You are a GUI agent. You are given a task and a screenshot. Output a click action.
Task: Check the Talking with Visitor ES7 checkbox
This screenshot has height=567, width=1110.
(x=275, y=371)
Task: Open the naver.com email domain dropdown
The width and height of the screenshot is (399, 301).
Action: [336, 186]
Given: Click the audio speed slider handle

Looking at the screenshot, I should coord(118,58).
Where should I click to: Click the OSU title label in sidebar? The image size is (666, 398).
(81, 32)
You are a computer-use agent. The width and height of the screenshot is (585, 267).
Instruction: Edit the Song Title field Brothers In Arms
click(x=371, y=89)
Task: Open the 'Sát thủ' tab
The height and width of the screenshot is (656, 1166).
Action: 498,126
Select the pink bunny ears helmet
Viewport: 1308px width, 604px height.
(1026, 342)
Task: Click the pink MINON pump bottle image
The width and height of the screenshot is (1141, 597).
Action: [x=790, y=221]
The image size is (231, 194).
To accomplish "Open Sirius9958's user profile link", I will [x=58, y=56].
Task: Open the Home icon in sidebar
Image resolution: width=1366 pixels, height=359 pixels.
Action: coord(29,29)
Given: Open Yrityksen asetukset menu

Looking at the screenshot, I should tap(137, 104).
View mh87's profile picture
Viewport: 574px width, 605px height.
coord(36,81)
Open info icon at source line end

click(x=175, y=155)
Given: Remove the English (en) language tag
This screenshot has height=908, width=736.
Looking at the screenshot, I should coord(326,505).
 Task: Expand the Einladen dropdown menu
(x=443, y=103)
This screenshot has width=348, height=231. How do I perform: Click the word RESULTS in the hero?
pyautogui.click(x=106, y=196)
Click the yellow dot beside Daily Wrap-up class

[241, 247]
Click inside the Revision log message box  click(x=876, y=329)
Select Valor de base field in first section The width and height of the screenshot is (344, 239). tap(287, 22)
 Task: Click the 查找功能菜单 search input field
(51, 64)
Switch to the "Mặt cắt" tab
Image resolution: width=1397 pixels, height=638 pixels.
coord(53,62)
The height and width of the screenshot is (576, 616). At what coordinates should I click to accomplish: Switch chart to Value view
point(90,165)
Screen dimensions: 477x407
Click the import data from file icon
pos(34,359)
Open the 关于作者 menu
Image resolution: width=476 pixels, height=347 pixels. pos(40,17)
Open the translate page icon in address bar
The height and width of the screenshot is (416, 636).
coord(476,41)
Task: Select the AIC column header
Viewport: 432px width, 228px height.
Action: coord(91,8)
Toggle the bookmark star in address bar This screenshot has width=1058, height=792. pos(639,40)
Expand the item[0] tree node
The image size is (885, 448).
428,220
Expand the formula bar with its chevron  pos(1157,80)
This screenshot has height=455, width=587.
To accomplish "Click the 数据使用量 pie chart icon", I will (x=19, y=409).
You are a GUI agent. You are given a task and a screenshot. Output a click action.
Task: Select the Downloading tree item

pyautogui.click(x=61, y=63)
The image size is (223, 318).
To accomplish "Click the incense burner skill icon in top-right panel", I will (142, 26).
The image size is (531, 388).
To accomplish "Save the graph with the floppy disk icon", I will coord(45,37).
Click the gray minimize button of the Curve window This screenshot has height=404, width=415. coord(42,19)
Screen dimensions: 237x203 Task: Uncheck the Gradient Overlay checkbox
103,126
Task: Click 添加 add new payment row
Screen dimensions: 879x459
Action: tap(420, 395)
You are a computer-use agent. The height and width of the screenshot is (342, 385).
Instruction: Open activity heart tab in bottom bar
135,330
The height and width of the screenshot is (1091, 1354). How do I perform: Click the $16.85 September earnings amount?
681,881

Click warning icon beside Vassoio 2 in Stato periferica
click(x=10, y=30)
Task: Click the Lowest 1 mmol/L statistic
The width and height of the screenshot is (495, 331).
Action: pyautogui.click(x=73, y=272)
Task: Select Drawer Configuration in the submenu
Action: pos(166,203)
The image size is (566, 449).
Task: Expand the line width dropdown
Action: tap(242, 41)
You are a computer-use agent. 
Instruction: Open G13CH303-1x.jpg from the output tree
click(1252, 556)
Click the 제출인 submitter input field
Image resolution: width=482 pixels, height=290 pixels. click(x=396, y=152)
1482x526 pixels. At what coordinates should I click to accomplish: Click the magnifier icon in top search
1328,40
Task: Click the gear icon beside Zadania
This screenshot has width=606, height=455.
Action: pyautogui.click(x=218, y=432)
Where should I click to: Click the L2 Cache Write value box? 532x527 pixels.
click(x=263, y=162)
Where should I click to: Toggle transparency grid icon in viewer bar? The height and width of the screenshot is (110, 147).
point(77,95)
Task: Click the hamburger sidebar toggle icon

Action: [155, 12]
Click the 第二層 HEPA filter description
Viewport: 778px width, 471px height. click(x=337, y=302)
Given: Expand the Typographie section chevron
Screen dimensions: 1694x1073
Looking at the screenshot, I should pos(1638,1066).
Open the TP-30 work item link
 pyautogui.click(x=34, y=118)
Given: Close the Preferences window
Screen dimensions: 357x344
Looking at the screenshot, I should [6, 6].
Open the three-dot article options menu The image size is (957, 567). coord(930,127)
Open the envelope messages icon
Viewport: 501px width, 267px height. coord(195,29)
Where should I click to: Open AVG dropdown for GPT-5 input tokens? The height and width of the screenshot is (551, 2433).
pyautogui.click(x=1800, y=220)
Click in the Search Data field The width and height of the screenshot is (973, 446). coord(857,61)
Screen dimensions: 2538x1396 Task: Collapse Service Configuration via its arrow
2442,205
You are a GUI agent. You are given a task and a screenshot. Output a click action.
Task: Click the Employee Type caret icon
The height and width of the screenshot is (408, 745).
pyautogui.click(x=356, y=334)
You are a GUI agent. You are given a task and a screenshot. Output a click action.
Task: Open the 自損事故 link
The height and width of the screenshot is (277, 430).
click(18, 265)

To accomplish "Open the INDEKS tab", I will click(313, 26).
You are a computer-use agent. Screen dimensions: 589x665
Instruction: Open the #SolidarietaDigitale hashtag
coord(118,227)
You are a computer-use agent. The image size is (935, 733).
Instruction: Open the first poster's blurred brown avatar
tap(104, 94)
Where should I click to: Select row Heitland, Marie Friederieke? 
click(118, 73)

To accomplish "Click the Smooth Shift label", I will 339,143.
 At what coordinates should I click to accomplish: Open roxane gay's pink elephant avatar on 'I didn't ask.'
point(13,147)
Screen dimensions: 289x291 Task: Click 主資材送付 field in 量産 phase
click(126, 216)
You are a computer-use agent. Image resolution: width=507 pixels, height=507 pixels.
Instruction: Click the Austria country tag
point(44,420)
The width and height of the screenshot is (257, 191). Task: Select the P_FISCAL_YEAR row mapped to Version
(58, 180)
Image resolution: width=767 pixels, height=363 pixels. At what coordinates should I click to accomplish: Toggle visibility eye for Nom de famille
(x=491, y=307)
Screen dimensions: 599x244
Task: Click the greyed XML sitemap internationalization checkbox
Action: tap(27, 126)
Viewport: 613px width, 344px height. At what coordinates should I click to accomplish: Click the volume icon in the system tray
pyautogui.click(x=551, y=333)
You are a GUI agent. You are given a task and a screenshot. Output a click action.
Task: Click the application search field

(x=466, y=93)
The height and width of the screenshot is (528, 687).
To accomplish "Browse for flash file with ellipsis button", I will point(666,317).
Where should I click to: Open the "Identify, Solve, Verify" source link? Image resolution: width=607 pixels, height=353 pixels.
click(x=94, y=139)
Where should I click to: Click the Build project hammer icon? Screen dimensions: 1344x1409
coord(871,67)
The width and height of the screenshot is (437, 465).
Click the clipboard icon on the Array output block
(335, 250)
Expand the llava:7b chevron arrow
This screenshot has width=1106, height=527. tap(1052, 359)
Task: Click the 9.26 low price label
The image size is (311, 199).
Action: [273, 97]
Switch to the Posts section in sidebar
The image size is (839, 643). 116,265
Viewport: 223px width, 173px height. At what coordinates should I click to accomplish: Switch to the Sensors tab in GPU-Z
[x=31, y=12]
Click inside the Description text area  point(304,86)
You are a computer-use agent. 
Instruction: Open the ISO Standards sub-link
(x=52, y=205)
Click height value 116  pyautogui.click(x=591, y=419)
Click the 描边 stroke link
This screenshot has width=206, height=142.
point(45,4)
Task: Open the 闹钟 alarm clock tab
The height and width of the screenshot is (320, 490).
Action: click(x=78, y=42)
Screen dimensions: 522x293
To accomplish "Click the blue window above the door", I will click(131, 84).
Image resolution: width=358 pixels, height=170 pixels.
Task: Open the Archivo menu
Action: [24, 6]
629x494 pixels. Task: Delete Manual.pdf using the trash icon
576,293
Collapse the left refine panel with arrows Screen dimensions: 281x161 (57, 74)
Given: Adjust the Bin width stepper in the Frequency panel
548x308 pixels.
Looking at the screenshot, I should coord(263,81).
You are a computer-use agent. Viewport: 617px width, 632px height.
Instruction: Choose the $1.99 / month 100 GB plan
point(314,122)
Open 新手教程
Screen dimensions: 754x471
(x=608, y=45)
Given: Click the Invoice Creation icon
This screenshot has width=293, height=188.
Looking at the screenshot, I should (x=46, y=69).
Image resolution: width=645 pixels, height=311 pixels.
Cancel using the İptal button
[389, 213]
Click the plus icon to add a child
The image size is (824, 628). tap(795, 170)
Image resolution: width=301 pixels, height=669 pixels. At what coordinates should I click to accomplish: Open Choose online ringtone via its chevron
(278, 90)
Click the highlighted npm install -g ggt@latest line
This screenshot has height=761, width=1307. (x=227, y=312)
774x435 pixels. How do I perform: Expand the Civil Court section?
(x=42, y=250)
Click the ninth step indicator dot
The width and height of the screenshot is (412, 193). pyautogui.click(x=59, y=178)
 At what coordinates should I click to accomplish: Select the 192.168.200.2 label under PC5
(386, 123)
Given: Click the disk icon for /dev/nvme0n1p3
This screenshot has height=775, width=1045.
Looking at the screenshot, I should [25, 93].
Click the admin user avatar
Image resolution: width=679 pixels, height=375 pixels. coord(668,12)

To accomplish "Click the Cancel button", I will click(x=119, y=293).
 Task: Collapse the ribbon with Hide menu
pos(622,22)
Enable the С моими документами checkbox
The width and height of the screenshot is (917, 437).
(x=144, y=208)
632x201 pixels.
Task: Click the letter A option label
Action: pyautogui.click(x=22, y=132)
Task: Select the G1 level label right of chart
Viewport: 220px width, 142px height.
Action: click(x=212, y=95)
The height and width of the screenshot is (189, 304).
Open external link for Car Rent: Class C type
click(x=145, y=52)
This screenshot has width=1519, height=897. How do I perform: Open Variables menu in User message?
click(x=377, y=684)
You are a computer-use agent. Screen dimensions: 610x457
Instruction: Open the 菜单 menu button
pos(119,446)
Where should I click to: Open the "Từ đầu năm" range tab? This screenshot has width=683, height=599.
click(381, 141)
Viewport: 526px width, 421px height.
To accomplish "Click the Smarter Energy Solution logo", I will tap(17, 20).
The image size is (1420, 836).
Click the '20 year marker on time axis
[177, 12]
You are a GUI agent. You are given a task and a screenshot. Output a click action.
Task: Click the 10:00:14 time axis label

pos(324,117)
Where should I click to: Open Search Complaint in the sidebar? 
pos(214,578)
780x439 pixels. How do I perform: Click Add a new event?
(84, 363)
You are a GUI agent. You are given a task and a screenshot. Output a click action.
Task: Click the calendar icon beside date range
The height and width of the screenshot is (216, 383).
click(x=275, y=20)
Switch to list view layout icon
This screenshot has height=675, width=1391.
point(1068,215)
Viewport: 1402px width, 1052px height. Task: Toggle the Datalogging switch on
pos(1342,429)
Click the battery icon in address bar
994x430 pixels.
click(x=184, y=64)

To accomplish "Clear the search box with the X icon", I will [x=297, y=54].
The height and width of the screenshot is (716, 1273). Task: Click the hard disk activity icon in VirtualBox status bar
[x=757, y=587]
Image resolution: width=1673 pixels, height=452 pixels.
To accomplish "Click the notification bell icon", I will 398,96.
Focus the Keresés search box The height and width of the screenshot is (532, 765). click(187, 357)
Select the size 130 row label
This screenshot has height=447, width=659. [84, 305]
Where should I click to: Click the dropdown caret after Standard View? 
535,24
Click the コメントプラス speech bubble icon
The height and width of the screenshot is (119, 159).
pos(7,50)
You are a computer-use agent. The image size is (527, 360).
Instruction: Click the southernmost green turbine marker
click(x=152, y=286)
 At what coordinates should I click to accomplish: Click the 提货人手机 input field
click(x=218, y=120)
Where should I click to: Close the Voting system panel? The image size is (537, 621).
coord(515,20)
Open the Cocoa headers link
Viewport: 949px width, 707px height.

══════

### [Exercise requirements]
Reproduce without alteration the records that begin with the line containing "780x439 pixels. How" and end with the line containing "pos(1342,429)", including both of those lines.

### [Exercise solution]
780x439 pixels. How do I perform: Click Add a new event?
(84, 363)
You are a GUI agent. You are given a task and a screenshot. Output a click action.
Task: Click the calendar icon beside date range
The height and width of the screenshot is (216, 383).
click(x=275, y=20)
Switch to list view layout icon
This screenshot has height=675, width=1391.
point(1068,215)
Viewport: 1402px width, 1052px height. Task: Toggle the Datalogging switch on
pos(1342,429)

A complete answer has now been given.